Le chemin se tracerait d’abord
par la répétition d’un même halètement entremêlé, communément tressé, de
l’animal et de l’homme, sur des siècles dont le souvenir s’efface tandis que
s’affirme le chemin. L’usante poursuite qui consume le cuir de la terre
commence ainsi par l’imitation de l’animal par l’homme. Imitation de sa
vitesse, de sa précision, de sa sauvagerie, de son entêtement à vivre.
Puis l’homme est imité par d’autres hommes,
amis ou ennemis, par d’autres chasseurs bientôt alignés en files indiennes sur
le même chemin de salut ou de perdition.
L’eau, des rivières et des
cascades, l’eau des lacs où se reposer, donne un certain courage à tous,
hommes et bêtes, jusqu’à ce qu’un pays finalement émerge de ces lacis, de ces
tresses formées par les courses des bêtes et des hommes.
Aujourd’hui les vieux chemins se
croisent et recroisent, formant encore ce filet où sont pris les promeneurs
ainsi que quelques bêtes sauvages. Filet de l’espace et du temps où sans le
savoir les uns vont vers les autres.

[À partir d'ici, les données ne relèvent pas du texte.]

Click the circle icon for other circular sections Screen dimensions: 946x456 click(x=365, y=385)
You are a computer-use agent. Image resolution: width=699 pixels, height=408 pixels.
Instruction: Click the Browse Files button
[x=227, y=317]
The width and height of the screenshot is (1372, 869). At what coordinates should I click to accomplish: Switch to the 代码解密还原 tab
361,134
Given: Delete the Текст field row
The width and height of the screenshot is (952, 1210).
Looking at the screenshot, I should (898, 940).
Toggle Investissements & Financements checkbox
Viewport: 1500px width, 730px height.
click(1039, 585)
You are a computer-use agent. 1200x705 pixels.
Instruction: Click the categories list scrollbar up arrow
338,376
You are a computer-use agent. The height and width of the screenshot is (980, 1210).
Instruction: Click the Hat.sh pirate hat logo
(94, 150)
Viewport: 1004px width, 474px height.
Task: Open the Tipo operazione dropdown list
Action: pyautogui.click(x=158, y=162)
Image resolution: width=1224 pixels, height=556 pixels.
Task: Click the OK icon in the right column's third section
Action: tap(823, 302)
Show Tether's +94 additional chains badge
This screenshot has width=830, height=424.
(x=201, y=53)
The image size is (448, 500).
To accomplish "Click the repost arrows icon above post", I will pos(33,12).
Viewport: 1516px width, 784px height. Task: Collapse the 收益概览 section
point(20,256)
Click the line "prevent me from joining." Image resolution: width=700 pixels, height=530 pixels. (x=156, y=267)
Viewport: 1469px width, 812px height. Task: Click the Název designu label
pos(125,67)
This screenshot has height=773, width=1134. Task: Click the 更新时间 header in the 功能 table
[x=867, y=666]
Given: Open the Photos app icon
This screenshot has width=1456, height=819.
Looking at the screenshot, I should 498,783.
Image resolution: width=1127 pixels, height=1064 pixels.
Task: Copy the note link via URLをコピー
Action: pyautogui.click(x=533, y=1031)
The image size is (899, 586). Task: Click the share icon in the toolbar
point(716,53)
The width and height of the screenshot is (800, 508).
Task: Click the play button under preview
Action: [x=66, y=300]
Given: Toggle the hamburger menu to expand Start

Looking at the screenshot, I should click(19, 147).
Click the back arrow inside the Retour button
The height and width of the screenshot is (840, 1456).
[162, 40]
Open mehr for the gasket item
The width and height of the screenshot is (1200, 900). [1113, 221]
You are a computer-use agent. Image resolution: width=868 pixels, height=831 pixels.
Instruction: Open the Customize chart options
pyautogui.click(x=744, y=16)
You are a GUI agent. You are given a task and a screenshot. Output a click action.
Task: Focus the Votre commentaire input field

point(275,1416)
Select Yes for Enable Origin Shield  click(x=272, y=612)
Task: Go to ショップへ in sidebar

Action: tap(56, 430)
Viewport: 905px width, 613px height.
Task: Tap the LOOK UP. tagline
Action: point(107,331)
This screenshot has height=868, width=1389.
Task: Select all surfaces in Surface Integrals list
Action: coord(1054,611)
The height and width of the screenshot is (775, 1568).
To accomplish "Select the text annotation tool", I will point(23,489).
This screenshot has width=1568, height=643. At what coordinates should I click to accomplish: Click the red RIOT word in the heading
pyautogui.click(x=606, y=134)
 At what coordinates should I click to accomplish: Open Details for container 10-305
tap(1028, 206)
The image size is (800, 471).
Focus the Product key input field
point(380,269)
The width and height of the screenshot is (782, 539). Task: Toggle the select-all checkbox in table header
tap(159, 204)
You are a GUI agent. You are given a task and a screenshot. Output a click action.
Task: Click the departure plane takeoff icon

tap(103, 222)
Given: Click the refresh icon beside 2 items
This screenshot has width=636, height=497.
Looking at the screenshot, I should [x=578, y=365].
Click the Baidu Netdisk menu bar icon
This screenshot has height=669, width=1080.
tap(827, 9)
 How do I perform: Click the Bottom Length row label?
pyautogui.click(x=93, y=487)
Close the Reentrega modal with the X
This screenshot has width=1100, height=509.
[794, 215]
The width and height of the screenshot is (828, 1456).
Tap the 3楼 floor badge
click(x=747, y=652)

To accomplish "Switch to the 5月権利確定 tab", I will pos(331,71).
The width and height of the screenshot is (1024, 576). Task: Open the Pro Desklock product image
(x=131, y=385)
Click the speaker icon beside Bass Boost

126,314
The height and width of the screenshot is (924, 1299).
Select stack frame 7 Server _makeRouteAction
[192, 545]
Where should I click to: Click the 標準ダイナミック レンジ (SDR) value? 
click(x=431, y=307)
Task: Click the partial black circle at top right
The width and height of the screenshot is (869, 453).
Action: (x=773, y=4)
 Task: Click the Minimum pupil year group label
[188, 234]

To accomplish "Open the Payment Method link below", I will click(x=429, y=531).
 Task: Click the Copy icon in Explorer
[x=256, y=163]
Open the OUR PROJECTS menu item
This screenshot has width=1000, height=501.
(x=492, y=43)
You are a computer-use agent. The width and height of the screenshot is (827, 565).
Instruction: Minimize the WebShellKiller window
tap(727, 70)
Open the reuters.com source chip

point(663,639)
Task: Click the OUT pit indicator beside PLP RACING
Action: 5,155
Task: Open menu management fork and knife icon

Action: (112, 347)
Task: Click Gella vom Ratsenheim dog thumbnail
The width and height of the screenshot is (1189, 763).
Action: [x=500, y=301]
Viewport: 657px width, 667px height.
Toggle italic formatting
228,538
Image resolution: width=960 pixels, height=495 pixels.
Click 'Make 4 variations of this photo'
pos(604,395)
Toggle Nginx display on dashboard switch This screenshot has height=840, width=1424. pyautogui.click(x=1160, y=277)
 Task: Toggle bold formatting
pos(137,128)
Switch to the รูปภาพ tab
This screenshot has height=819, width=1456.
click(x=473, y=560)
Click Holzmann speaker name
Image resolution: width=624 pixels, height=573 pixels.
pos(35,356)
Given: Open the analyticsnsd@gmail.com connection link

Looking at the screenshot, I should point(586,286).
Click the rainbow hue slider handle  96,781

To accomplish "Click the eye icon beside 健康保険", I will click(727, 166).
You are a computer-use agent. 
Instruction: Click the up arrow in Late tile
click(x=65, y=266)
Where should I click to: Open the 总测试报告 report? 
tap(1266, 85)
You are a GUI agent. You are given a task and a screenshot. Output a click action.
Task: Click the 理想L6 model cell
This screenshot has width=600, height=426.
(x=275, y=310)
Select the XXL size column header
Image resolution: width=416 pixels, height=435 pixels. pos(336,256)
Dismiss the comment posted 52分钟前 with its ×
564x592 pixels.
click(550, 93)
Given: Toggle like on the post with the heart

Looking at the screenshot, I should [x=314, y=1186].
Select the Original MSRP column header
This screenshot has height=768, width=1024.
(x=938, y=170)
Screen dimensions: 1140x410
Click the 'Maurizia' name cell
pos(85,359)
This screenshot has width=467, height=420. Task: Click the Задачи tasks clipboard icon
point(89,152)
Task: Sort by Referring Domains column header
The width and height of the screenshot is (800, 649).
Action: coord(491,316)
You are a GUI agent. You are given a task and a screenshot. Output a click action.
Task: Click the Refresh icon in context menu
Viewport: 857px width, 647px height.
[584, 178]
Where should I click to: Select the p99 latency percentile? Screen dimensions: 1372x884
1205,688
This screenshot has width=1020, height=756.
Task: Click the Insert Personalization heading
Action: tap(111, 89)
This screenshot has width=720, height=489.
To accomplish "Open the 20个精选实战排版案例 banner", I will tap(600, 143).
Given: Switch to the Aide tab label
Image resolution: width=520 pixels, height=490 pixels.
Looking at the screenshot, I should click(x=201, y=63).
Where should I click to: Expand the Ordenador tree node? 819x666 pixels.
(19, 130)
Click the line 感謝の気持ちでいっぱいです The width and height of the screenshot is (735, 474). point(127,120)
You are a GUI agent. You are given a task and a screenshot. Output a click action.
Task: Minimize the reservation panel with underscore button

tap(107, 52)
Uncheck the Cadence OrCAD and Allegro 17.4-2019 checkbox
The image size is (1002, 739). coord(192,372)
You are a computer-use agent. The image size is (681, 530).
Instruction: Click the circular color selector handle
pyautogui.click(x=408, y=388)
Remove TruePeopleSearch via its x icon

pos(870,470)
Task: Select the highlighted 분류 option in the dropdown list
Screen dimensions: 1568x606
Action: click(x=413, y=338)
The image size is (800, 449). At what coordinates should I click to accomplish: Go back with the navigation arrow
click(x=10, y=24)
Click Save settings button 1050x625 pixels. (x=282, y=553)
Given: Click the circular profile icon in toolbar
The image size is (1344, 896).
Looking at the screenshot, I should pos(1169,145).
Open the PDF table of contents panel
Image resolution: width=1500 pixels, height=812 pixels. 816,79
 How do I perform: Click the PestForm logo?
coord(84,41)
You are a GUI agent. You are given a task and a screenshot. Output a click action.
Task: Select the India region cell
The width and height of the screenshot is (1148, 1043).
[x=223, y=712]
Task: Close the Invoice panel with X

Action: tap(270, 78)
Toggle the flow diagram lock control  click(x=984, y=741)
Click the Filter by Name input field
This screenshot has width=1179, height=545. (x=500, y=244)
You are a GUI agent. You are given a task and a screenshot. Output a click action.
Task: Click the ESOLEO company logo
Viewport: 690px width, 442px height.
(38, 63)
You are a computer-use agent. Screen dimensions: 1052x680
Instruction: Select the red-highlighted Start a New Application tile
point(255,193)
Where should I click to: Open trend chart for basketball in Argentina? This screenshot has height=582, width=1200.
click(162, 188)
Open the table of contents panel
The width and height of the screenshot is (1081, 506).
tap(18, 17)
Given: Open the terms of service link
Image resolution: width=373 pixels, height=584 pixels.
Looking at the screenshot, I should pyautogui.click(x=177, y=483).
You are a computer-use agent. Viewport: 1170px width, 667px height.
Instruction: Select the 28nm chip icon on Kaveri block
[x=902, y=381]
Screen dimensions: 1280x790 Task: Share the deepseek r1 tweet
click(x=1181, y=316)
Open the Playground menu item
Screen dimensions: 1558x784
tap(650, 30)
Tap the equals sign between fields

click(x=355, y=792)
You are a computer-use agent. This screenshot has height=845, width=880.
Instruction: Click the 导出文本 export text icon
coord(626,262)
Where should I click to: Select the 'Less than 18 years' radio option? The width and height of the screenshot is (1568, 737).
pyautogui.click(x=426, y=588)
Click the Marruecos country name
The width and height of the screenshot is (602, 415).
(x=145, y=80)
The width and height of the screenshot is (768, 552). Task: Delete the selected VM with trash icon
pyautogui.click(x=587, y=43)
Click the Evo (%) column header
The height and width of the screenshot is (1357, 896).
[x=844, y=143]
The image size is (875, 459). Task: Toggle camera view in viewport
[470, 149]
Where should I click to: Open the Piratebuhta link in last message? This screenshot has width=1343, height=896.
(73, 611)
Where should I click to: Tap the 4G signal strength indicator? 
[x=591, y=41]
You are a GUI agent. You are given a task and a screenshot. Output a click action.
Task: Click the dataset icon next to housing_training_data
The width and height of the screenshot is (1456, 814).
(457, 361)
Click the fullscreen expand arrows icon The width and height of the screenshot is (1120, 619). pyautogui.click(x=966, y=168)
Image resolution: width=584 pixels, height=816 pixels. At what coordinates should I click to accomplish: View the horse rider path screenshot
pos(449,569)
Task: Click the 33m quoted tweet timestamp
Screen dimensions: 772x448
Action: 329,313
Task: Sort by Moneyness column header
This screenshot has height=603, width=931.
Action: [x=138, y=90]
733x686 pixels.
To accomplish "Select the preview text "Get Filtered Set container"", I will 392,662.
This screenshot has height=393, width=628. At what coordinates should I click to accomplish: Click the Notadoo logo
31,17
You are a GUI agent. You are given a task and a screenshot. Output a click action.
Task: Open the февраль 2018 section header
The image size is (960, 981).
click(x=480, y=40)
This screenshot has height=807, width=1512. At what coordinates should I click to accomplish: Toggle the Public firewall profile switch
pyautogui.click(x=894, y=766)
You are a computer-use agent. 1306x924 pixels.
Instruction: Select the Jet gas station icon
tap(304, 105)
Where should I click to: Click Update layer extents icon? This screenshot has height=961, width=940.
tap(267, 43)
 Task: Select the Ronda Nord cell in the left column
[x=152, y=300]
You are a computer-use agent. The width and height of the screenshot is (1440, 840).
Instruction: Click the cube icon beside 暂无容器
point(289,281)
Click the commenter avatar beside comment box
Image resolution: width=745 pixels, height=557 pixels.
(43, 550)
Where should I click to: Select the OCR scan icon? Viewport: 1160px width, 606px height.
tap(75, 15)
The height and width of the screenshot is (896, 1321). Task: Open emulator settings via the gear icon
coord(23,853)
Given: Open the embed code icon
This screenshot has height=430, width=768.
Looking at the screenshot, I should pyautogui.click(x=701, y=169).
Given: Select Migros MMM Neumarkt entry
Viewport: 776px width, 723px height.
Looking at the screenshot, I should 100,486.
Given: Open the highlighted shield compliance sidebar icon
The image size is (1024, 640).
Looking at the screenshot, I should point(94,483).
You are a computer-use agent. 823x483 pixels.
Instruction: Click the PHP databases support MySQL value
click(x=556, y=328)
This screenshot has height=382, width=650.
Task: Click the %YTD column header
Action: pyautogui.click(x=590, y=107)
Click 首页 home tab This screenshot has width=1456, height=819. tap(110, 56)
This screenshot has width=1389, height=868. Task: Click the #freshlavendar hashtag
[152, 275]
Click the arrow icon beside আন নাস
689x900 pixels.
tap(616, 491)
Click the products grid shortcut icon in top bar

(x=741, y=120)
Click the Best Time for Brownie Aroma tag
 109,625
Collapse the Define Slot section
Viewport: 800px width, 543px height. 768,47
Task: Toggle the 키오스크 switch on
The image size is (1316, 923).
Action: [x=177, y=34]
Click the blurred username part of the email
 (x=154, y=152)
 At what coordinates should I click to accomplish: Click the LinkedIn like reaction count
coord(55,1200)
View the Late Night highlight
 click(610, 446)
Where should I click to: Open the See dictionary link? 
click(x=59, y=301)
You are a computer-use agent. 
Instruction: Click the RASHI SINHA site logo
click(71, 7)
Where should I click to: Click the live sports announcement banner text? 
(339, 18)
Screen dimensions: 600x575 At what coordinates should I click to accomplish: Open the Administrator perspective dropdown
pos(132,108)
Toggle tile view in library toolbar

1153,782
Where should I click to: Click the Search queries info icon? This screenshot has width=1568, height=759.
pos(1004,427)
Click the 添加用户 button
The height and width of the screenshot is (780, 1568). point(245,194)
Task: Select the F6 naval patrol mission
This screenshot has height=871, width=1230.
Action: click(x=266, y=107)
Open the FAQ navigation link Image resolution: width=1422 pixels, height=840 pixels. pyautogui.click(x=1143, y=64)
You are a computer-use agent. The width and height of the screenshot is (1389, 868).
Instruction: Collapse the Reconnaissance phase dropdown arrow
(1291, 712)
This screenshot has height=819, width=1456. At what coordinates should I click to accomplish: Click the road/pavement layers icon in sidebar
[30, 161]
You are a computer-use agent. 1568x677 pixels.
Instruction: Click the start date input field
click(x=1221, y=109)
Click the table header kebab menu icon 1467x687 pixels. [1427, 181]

Parfois, au carrefour, on croise des renards,
des chevreuils, ou des loups pour les plus chanceux…
Dans les montagnes, il est encore
un chemin des plus archaïques et naturels, qui est aussi un passage,
encourageant l’écoulement des hommes et des bêtes, lesquelles ont sans doute
ouvert là aussi la voie : chemin de bascule, chemin-trouée dans le ciel, chemin
du col.
Le chamois à la corne provocatrice, au
lointain regard rouge et noir, relie plusieurs vallées et pays, passe de l’une
à l’autre par le col, comme les hommes qui lui ont emboité le pas.
Au col le chemin s’arrête sur un
moment de blancheur, sur un nuage sorti des profondeurs chtoniennes, sur un
vide où transparaît soudain l’autre pays, l’autre vallée de l’autre côté, car
déjà ça recommence.
C’est une nouvelle naissance par
un nouveau chemin, par un nouveau lacis de routes. On croyait, au col, être
sorti du chemin, de la pesanteur et de l’intrications des désirs, mais non on
redescend.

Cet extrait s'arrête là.